▸ Exercise data:

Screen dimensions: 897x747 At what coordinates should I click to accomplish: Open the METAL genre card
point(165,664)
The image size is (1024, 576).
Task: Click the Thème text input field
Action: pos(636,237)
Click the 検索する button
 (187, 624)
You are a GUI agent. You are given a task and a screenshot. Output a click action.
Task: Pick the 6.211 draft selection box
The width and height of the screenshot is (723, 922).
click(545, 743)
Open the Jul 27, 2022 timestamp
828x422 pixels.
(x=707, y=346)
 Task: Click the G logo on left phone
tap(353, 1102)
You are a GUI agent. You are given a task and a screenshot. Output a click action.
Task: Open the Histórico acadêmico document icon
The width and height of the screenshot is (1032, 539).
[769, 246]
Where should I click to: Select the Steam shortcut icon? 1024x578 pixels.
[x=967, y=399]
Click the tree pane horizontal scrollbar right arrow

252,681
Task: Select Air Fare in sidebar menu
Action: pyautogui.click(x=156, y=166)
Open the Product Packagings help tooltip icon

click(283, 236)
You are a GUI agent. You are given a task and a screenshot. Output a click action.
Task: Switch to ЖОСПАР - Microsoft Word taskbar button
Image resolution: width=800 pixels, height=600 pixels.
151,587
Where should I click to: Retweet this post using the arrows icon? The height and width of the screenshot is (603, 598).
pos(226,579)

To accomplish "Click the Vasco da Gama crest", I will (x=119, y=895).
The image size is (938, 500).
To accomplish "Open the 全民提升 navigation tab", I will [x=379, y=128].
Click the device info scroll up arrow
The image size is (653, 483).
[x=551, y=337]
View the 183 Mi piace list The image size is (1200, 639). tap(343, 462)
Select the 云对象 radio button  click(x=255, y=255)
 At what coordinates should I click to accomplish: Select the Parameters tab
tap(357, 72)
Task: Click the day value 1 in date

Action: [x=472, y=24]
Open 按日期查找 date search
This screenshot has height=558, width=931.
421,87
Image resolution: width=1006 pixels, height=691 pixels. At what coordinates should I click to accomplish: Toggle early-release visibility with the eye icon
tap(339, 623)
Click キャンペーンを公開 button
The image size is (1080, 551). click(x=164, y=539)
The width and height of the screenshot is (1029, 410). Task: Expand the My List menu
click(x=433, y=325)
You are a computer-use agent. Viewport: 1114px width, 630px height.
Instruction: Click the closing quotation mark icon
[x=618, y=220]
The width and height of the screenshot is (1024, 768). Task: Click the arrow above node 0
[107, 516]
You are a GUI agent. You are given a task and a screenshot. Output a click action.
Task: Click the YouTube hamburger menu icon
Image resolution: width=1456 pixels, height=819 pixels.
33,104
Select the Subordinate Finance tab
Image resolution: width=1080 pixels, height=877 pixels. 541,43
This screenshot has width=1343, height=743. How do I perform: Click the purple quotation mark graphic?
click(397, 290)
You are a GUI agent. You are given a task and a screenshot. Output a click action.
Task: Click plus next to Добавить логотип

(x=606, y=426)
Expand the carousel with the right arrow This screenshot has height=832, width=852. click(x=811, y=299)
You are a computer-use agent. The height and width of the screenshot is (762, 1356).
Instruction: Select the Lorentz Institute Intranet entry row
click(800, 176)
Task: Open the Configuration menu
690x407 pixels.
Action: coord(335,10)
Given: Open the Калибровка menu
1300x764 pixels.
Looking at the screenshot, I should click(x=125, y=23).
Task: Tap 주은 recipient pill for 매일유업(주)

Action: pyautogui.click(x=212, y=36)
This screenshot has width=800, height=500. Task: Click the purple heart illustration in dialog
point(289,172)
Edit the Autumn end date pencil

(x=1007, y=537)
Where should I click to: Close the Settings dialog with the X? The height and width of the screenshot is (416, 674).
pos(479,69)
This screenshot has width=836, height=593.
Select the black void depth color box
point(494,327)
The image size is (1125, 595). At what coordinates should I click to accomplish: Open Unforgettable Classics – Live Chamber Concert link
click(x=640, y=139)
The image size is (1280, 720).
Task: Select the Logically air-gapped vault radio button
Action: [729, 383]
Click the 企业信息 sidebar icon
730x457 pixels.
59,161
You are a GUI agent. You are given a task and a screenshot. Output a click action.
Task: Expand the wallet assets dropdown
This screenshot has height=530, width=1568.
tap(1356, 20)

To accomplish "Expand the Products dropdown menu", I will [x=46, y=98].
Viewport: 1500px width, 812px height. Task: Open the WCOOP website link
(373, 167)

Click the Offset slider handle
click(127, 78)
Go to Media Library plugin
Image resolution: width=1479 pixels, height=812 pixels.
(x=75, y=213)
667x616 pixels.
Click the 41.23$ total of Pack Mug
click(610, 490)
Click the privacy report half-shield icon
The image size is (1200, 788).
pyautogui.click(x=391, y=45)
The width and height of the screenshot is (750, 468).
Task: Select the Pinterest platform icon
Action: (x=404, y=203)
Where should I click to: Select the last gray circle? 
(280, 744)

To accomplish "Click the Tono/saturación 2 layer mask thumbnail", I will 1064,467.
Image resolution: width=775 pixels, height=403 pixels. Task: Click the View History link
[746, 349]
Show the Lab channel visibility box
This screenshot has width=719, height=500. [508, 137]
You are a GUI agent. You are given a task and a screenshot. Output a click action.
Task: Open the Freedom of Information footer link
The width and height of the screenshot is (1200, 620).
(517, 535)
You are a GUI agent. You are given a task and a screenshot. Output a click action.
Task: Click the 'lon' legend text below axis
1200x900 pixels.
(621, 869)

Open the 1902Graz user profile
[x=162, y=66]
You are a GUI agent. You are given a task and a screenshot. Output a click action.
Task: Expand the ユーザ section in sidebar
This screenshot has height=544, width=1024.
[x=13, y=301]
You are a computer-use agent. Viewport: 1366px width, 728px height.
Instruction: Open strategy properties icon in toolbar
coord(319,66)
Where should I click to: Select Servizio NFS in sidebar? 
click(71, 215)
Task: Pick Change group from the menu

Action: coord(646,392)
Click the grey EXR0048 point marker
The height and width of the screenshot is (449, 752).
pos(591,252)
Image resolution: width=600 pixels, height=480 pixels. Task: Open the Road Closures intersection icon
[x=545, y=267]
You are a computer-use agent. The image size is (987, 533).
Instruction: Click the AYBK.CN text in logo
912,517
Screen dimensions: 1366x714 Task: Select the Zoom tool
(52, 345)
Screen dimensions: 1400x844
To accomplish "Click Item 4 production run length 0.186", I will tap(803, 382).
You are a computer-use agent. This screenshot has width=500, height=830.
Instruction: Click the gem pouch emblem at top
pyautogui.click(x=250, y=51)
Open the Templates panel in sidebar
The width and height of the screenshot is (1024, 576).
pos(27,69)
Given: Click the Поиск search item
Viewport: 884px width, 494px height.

▸ Directions for this task:
Across the whole listing, every line must be copied exactly.

▸ Response for this exercise:
Screen dimensions: 897x747 At what coordinates should I click to accomplish: Open the METAL genre card
point(165,664)
The image size is (1024, 576).
Task: Click the Thème text input field
Action: pos(636,237)
Click the 検索する button
 (187, 624)
You are a GUI agent. You are given a task and a screenshot. Output a click action.
Task: Pick the 6.211 draft selection box
The width and height of the screenshot is (723, 922).
click(545, 743)
Open the Jul 27, 2022 timestamp
828x422 pixels.
(x=707, y=346)
 Task: Click the G logo on left phone
tap(353, 1102)
You are a GUI agent. You are given a task and a screenshot. Output a click action.
Task: Open the Histórico acadêmico document icon
The width and height of the screenshot is (1032, 539).
[769, 246]
Where should I click to: Select the Steam shortcut icon? 1024x578 pixels.
[x=967, y=399]
Click the tree pane horizontal scrollbar right arrow

252,681
Task: Select Air Fare in sidebar menu
Action: pyautogui.click(x=156, y=166)
Open the Product Packagings help tooltip icon

click(283, 236)
You are a GUI agent. You are given a task and a screenshot. Output a click action.
Task: Switch to ЖОСПАР - Microsoft Word taskbar button
Image resolution: width=800 pixels, height=600 pixels.
151,587
Where should I click to: Retweet this post using the arrows icon? The height and width of the screenshot is (603, 598).
pos(226,579)

To accomplish "Click the Vasco da Gama crest", I will (x=119, y=895).
The image size is (938, 500).
To accomplish "Open the 全民提升 navigation tab", I will [x=379, y=128].
Click the device info scroll up arrow
The image size is (653, 483).
[x=551, y=337]
View the 183 Mi piace list The image size is (1200, 639). tap(343, 462)
Select the 云对象 radio button  click(x=255, y=255)
 At what coordinates should I click to accomplish: Select the Parameters tab
tap(357, 72)
Task: Click the day value 1 in date

Action: [x=472, y=24]
Open 按日期查找 date search
This screenshot has height=558, width=931.
421,87
Image resolution: width=1006 pixels, height=691 pixels. At what coordinates should I click to accomplish: Toggle early-release visibility with the eye icon
tap(339, 623)
Click キャンペーンを公開 button
The image size is (1080, 551). click(x=164, y=539)
The width and height of the screenshot is (1029, 410). Task: Expand the My List menu
click(x=433, y=325)
You are a computer-use agent. Viewport: 1114px width, 630px height.
Instruction: Click the closing quotation mark icon
[x=618, y=220]
The width and height of the screenshot is (1024, 768). Task: Click the arrow above node 0
[107, 516]
You are a GUI agent. You are given a task and a screenshot. Output a click action.
Task: Click the YouTube hamburger menu icon
Image resolution: width=1456 pixels, height=819 pixels.
33,104
Select the Subordinate Finance tab
Image resolution: width=1080 pixels, height=877 pixels. 541,43
This screenshot has width=1343, height=743. How do I perform: Click the purple quotation mark graphic?
click(397, 290)
You are a GUI agent. You are given a task and a screenshot. Output a click action.
Task: Click plus next to Добавить логотип

(x=606, y=426)
Expand the carousel with the right arrow This screenshot has height=832, width=852. click(x=811, y=299)
You are a computer-use agent. The height and width of the screenshot is (762, 1356).
Instruction: Select the Lorentz Institute Intranet entry row
click(800, 176)
Task: Open the Configuration menu
690x407 pixels.
Action: coord(335,10)
Given: Open the Калибровка menu
1300x764 pixels.
Looking at the screenshot, I should click(x=125, y=23).
Task: Tap 주은 recipient pill for 매일유업(주)

Action: pyautogui.click(x=212, y=36)
This screenshot has width=800, height=500. Task: Click the purple heart illustration in dialog
point(289,172)
Edit the Autumn end date pencil

(x=1007, y=537)
Where should I click to: Close the Settings dialog with the X? The height and width of the screenshot is (416, 674).
pos(479,69)
This screenshot has width=836, height=593.
Select the black void depth color box
point(494,327)
The image size is (1125, 595). At what coordinates should I click to accomplish: Open Unforgettable Classics – Live Chamber Concert link
click(x=640, y=139)
The image size is (1280, 720).
Task: Select the Logically air-gapped vault radio button
Action: [729, 383]
Click the 企业信息 sidebar icon
730x457 pixels.
59,161
You are a GUI agent. You are given a task and a screenshot. Output a click action.
Task: Expand the wallet assets dropdown
This screenshot has height=530, width=1568.
tap(1356, 20)

To accomplish "Expand the Products dropdown menu", I will [x=46, y=98].
Viewport: 1500px width, 812px height. Task: Open the WCOOP website link
(373, 167)

Click the Offset slider handle
click(127, 78)
Go to Media Library plugin
Image resolution: width=1479 pixels, height=812 pixels.
(x=75, y=213)
667x616 pixels.
Click the 41.23$ total of Pack Mug
click(610, 490)
Click the privacy report half-shield icon
The image size is (1200, 788).
pyautogui.click(x=391, y=45)
The width and height of the screenshot is (750, 468).
Task: Select the Pinterest platform icon
Action: (x=404, y=203)
Where should I click to: Select the last gray circle? 
(280, 744)

To accomplish "Click the Tono/saturación 2 layer mask thumbnail", I will 1064,467.
Image resolution: width=775 pixels, height=403 pixels. Task: Click the View History link
[746, 349]
Show the Lab channel visibility box
This screenshot has width=719, height=500. [508, 137]
You are a GUI agent. You are given a task and a screenshot. Output a click action.
Task: Open the Freedom of Information footer link
The width and height of the screenshot is (1200, 620).
(517, 535)
You are a GUI agent. You are given a task and a screenshot. Output a click action.
Task: Click the 'lon' legend text below axis
1200x900 pixels.
(621, 869)

Open the 1902Graz user profile
[x=162, y=66]
You are a GUI agent. You are given a task and a screenshot. Output a click action.
Task: Expand the ユーザ section in sidebar
This screenshot has height=544, width=1024.
[x=13, y=301]
You are a computer-use agent. Viewport: 1366px width, 728px height.
Instruction: Open strategy properties icon in toolbar
coord(319,66)
Where should I click to: Select Servizio NFS in sidebar? 
click(71, 215)
Task: Pick Change group from the menu

Action: coord(646,392)
Click the grey EXR0048 point marker
The height and width of the screenshot is (449, 752).
pos(591,252)
Image resolution: width=600 pixels, height=480 pixels. Task: Open the Road Closures intersection icon
[x=545, y=267]
You are a computer-use agent. The image size is (987, 533).
Instruction: Click the AYBK.CN text in logo
912,517
Screen dimensions: 1366x714 Task: Select the Zoom tool
(52, 345)
Screen dimensions: 1400x844
To accomplish "Click Item 4 production run length 0.186", I will tap(803, 382).
You are a computer-use agent. This screenshot has width=500, height=830.
Instruction: Click the gem pouch emblem at top
pyautogui.click(x=250, y=51)
Open the Templates panel in sidebar
The width and height of the screenshot is (1024, 576).
pos(27,69)
Given: Click the Поиск search item
Viewport: 884px width, 494px height.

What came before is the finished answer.